--- BRONTEKST ---
/---
Los Pueblos Blancos

Henk Harenberg deed een eigen meerdaagse solo-run langs de prachtige witte dorpen van Andalusië

Deze maand staat de route langs een aantal witte bergdorpen in Andalusië in het teken om hardlopend af te leggen. De authentieke manier van het leven, specifiek het plattelandsleven spreekt tot de verbeeltenis. De Moorse invloeden maken het nog aantrekkelijker. Alle witte dorpjes liggen strategisch wat sportief gezien het nodige klimwerk inhoudt.

De start is in het prachtige Ronda. Na een prima “verlopen” vlucht vindt de landing plaats op Málaga waarna een busrit met het openbaar vervoer naar Ronda volgt. Het hotel ligt in het centrum van Ronda. Desondanks kost het een tijdje voordat de accommodatie gevonden is. Vele smalle steegjes maar dat is niet een excuus.

Na een gedegen voorbereiding in Nederland begint de meerdaagse-solo-run in Ronda met als volgende bestemming het witte dorpje genaamd Olvera. De start is lastig. Bij de plaza de toros (arena) is de start. Zoekend naar de juiste richting Ronda te verlaten is een uitdaging. Ronda bestaat uit een oud en nieuw gedeelte. Tussen deze twee gedeeltes ligt een diepe, indrukwekkende kloof waarover drie bruggen liggen. Een Romeinse, Moorse en een nieuwere brug alhoewel nieuwere een betrekkelijke begrip is. Deze is iets meer dan tweehonderd jaar oud. De Moorse invloeden zijn alom te bewonderen. De pracht vergezichten laten je een indrukwekkend bergachtig achterland zien. Tevens kan je de Arabische ommuring en de paleizen bewonderen.
Uiteindelijk ligt de focus op de eerste afslag richting Olvera. Gelukkig kan de directe omgeving van de arena verlaten worden omdat deze laffe (de verliezer tijdens het stierenvechten staat bij deze ongelijke strijd bij voorbaat vast) “sport” verboden mag c.q. moet worden. Op t.v. besteden ze in Andalusië veel aandacht aan dit gebeuren maar het is te walgelijk om er echt van te kunnen genieten. De geluiden vanuit Barcelona zijn hoopvol: stoppen, maar of de locals dit zomaar accepteren?

Van Ronda naar Olvera is iets meer dan dertig kilometer. Een mooie tocht alhoewel gedurende de eerste 7,5 kilometer redelijk veel gemotoriseerd verkeer aanwezig is. Beseffend dat er geen echte hardloopcultuur aanwezig is ter plekke … Na een groot uur wordt de provinciegrens Málaga – Cadiz overschreden. In Setenil de las Bodegas, een echt miniscuul dorpje, is het eerste hoogtepunt. Het dorpje ligt in een kloof. Echt in één woord geweldig. Rennend onder een overhangende rots waaronder zich rotswoningen en een plaatselijke markt bevinden, het is gaaf. De rotswoningen worden zelfs nog bewoond.
Na het dorpje achtergelaten te hebben, vraagt een Spaans stel de weg maar een kaaskop is toch wel te onderscheiden van een real Spanjaard? De laatste vijf kilometer zijn een lange klim naar Olvera. Het dorpje is natuurlijk wit en ligt in een diepe siësta.
\---
--- GEGEVENS ---
/---
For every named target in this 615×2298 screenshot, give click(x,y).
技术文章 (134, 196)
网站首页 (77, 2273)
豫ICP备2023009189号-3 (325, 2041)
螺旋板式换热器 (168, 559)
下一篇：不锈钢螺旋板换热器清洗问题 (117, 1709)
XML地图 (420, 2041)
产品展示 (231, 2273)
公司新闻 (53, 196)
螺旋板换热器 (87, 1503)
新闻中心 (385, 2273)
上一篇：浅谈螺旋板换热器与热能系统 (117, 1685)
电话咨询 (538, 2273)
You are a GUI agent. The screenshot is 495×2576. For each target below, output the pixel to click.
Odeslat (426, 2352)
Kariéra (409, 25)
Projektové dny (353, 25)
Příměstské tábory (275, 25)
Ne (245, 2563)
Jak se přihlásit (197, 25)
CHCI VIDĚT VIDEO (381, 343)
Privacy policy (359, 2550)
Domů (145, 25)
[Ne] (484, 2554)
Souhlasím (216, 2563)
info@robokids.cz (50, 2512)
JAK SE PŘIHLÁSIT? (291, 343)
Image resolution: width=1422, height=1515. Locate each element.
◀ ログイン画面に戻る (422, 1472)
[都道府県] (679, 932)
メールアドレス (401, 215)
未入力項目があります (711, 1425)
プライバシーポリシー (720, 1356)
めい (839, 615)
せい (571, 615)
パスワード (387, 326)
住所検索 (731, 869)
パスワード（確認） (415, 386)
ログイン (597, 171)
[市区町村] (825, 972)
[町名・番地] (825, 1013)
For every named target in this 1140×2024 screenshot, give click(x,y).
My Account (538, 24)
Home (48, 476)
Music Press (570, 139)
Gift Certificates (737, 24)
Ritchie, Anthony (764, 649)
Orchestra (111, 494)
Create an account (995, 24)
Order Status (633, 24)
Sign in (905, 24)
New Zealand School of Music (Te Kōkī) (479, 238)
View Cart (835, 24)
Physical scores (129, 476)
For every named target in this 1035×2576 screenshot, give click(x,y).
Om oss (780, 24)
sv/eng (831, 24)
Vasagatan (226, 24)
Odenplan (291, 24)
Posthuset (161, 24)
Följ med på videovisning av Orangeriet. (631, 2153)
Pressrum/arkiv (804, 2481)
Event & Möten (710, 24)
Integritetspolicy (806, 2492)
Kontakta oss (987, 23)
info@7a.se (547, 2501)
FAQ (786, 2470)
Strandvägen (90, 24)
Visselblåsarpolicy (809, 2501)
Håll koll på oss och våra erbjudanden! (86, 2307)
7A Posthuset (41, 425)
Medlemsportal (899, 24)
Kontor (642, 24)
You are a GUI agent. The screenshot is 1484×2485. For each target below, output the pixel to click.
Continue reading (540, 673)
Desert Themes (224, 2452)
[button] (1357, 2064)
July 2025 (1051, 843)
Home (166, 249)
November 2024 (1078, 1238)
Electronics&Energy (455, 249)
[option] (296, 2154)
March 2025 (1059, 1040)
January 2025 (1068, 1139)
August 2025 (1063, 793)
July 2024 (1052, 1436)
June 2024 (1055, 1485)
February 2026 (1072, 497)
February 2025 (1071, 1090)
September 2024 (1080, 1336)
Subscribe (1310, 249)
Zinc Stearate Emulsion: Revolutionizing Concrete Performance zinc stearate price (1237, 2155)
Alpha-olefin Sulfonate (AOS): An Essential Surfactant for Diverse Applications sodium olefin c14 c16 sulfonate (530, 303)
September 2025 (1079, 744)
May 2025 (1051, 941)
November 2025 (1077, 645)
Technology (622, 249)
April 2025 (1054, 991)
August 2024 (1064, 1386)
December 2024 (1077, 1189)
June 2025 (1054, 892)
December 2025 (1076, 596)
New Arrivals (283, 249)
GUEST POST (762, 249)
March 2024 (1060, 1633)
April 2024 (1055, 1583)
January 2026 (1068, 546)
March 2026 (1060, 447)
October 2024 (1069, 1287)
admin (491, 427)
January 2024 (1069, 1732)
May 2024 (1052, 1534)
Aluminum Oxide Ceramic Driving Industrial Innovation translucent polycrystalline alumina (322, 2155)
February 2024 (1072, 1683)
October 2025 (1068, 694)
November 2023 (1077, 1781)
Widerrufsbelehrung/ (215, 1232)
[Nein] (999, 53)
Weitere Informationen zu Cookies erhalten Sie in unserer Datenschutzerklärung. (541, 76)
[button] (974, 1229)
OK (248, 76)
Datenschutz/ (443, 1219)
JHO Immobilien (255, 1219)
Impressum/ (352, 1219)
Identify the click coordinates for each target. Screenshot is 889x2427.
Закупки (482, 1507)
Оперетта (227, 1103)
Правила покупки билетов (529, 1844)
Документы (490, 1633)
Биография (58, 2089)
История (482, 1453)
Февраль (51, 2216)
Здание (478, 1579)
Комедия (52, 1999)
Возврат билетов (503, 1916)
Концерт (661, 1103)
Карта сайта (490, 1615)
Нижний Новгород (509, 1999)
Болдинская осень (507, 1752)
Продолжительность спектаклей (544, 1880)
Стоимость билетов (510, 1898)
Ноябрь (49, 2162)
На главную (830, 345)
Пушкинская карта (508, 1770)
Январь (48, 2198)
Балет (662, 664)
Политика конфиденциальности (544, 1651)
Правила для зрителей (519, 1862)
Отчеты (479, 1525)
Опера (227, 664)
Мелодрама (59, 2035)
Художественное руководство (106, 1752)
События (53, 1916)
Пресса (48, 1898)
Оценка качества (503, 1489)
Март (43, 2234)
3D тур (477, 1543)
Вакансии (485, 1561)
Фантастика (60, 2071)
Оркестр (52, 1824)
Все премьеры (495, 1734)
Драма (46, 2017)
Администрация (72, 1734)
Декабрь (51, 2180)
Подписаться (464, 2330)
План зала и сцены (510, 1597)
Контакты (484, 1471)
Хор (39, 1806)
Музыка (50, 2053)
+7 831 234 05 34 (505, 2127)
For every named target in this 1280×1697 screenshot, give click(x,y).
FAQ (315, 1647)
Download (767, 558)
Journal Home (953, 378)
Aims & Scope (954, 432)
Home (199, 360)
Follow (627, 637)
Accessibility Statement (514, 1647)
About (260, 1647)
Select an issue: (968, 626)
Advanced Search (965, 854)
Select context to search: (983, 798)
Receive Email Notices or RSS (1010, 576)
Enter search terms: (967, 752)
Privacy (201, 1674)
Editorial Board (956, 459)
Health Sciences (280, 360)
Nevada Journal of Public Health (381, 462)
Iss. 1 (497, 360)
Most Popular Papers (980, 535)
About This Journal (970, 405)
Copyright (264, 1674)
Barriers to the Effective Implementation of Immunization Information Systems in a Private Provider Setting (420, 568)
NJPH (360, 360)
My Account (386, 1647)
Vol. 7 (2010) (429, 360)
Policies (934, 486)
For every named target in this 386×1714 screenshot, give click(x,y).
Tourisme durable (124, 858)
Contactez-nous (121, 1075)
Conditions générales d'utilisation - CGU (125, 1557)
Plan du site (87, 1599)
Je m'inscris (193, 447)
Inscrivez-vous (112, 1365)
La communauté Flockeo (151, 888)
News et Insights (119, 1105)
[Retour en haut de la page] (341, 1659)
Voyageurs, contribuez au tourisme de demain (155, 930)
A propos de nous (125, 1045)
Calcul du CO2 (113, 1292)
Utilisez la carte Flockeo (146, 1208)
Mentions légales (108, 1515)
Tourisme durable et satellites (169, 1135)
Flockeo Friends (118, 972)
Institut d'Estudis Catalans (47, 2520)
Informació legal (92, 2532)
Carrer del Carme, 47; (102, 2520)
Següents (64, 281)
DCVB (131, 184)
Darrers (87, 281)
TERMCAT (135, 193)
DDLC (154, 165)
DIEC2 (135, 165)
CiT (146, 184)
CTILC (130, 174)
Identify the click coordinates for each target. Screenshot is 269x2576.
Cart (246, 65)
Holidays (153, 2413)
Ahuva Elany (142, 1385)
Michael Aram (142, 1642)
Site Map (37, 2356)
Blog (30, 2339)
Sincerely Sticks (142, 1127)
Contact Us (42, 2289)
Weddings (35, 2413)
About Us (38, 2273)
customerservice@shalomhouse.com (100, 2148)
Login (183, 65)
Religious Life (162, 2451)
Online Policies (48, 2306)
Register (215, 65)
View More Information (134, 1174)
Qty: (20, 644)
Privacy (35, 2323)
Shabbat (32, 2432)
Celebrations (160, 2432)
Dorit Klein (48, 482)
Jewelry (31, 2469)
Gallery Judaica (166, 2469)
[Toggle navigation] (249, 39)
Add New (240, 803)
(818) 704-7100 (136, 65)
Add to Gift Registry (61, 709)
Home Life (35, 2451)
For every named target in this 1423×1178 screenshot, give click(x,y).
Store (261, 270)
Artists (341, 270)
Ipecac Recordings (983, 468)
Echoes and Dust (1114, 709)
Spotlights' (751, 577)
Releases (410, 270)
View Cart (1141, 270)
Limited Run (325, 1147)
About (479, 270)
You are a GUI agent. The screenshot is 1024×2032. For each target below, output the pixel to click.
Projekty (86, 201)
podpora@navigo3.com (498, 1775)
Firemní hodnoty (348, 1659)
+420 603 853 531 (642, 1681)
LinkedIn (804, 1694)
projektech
\---
--- OPDRACHT ---
Geef het stuk uit de tekst over de witte dorpen opnieuw, beginnend bij "Van Ronda naar" en doorlopend tot en met "zelfs nog bewoond.", en verwissel daarin "rotswoningen" voor "grotwoningen".

--- VERWACHT ANTWOORD ---
Van Ronda naar Olvera is iets meer dan dertig kilometer. Een mooie tocht alhoewel gedurende de eerste 7,5 kilometer redelijk veel gemotoriseerd verkeer aanwezig is. Beseffend dat er geen echte hardloopcultuur aanwezig is ter plekke … Na een groot uur wordt de provinciegrens Málaga – Cadiz overschreden. In Setenil de las Bodegas, een echt miniscuul dorpje, is het eerste hoogtepunt. Het dorpje ligt in een kloof. Echt in één woord geweldig. Rennend onder een overhangende rots waaronder zich grotwoningen en een plaatselijke markt bevinden, het is gaaf. De grotwoningen worden zelfs nog bewoond.